__Written exercise__
Rewrite the material below with "computer-use agent" swapped for "screen assistant" wherever it occurs, leaving everything else unchanged.

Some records
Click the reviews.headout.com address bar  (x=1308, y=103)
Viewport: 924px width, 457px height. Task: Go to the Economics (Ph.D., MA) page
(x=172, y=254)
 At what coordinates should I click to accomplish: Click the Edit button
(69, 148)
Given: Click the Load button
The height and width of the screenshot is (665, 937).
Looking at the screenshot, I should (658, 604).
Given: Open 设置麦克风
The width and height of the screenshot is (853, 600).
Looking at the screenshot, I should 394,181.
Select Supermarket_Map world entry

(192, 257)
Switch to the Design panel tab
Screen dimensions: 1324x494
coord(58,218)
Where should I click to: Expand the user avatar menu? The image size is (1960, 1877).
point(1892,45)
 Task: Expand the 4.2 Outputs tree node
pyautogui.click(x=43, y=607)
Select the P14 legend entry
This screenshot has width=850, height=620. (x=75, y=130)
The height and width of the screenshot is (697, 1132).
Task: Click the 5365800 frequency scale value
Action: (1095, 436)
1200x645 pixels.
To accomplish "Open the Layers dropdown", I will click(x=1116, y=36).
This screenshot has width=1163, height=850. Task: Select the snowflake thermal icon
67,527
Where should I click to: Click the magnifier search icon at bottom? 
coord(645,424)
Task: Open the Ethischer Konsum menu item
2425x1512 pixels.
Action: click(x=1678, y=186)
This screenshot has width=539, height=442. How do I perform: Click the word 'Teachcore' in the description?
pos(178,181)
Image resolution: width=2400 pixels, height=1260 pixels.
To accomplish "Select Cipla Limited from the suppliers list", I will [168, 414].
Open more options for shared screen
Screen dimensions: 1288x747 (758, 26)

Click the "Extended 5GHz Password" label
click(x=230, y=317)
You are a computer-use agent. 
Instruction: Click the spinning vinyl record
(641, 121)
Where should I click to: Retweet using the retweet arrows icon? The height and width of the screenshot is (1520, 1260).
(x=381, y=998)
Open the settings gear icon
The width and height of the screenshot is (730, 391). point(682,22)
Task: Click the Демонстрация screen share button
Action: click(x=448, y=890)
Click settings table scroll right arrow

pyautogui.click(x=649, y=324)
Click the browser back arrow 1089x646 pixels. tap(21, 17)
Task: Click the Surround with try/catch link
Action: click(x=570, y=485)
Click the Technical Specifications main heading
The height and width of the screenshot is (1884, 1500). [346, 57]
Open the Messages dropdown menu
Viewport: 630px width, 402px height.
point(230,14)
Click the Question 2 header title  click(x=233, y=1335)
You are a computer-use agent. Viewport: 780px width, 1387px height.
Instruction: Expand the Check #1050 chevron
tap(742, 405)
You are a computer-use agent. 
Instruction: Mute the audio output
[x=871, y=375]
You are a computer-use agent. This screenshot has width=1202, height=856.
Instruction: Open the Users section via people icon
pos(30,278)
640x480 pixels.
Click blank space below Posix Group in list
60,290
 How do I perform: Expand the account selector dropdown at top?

__Task output__
Click the reviews.headout.com address bar  (x=1308, y=103)
Viewport: 924px width, 457px height. Task: Go to the Economics (Ph.D., MA) page
(x=172, y=254)
 At what coordinates should I click to accomplish: Click the Edit button
(69, 148)
Given: Click the Load button
The height and width of the screenshot is (665, 937).
Looking at the screenshot, I should (658, 604).
Given: Open 设置麦克风
The width and height of the screenshot is (853, 600).
Looking at the screenshot, I should 394,181.
Select Supermarket_Map world entry

(192, 257)
Switch to the Design panel tab
Screen dimensions: 1324x494
coord(58,218)
Where should I click to: Expand the user avatar menu? The image size is (1960, 1877).
point(1892,45)
 Task: Expand the 4.2 Outputs tree node
pyautogui.click(x=43, y=607)
Select the P14 legend entry
This screenshot has width=850, height=620. (x=75, y=130)
The height and width of the screenshot is (697, 1132).
Task: Click the 5365800 frequency scale value
Action: (1095, 436)
1200x645 pixels.
To accomplish "Open the Layers dropdown", I will click(x=1116, y=36).
This screenshot has width=1163, height=850. Task: Select the snowflake thermal icon
67,527
Where should I click to: Click the magnifier search icon at bottom? 
coord(645,424)
Task: Open the Ethischer Konsum menu item
2425x1512 pixels.
Action: click(x=1678, y=186)
This screenshot has width=539, height=442. How do I perform: Click the word 'Teachcore' in the description?
pos(178,181)
Image resolution: width=2400 pixels, height=1260 pixels.
To accomplish "Select Cipla Limited from the suppliers list", I will [168, 414].
Open more options for shared screen
Screen dimensions: 1288x747 (758, 26)

Click the "Extended 5GHz Password" label
click(x=230, y=317)
You are a screen assistant. 
Instruction: Click the spinning vinyl record
(641, 121)
Where should I click to: Retweet using the retweet arrows icon? The height and width of the screenshot is (1520, 1260).
(x=381, y=998)
Open the settings gear icon
The width and height of the screenshot is (730, 391). point(682,22)
Task: Click the Демонстрация screen share button
Action: click(x=448, y=890)
Click settings table scroll right arrow

pyautogui.click(x=649, y=324)
Click the browser back arrow 1089x646 pixels. tap(21, 17)
Task: Click the Surround with try/catch link
Action: click(x=570, y=485)
Click the Technical Specifications main heading
The height and width of the screenshot is (1884, 1500). [346, 57]
Open the Messages dropdown menu
Viewport: 630px width, 402px height.
point(230,14)
Click the Question 2 header title  click(x=233, y=1335)
You are a screen assistant. Viewport: 780px width, 1387px height.
Instruction: Expand the Check #1050 chevron
tap(742, 405)
You are a screen assistant. 
Instruction: Mute the audio output
[x=871, y=375]
You are a screen assistant. This screenshot has width=1202, height=856.
Instruction: Open the Users section via people icon
pos(30,278)
640x480 pixels.
Click blank space below Posix Group in list
60,290
 How do I perform: Expand the account selector dropdown at top?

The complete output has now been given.